(Stored data)

================================

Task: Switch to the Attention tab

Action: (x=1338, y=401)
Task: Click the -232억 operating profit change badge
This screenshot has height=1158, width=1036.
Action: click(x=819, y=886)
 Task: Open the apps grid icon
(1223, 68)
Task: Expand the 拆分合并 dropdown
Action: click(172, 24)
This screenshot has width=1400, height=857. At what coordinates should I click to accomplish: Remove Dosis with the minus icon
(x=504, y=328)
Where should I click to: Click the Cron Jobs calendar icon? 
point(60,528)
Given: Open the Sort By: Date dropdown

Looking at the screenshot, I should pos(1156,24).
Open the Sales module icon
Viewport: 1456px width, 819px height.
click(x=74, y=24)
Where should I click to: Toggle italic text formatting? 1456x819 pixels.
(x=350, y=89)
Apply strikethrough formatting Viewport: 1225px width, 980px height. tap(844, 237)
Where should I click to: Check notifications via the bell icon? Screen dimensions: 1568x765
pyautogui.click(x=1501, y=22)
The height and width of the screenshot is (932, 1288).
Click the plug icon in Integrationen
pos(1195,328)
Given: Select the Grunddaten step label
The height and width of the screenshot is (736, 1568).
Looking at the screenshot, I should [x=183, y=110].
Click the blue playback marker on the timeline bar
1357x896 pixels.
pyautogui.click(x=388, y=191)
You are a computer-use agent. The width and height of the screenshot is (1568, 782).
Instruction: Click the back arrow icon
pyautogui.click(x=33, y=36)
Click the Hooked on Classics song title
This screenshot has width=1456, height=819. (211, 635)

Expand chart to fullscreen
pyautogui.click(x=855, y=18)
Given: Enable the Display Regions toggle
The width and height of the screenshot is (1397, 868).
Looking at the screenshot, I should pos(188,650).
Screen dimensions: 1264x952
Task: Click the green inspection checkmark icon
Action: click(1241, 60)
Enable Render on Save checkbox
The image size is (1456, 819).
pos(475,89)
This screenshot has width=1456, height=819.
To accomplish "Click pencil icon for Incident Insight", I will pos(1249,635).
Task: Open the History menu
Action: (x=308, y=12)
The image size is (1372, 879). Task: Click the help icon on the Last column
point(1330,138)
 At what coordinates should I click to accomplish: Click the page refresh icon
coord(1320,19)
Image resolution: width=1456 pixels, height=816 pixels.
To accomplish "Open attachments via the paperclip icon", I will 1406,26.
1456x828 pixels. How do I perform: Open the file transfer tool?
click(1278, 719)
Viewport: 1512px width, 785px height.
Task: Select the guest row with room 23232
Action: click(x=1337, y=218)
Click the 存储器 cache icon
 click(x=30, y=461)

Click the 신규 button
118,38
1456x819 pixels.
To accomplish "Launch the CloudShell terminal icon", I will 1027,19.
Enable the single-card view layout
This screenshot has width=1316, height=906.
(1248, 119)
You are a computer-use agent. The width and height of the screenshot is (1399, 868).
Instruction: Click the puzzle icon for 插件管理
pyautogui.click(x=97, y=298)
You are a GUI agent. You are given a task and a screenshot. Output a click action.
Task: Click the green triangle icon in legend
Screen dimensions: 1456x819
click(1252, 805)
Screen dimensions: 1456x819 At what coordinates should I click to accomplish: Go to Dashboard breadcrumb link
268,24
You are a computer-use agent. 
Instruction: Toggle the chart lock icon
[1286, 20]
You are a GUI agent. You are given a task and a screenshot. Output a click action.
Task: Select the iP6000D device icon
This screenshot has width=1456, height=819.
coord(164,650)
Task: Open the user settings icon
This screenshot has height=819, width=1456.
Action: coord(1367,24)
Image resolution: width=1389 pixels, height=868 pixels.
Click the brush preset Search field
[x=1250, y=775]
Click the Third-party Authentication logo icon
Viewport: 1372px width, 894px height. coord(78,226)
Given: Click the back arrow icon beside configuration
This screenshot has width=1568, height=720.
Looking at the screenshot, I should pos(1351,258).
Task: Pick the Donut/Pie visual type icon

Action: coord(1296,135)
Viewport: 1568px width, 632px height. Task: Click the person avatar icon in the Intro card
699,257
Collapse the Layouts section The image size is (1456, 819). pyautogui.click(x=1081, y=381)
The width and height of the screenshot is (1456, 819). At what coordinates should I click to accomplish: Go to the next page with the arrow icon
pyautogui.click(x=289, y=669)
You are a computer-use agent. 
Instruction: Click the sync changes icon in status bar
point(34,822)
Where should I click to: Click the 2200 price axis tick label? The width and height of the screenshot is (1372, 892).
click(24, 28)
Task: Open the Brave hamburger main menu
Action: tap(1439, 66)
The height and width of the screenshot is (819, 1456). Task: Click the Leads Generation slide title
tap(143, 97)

================================

» The problem:
Give only a number: how many lines of the data hold the string "resolution"?

» Answer section:
2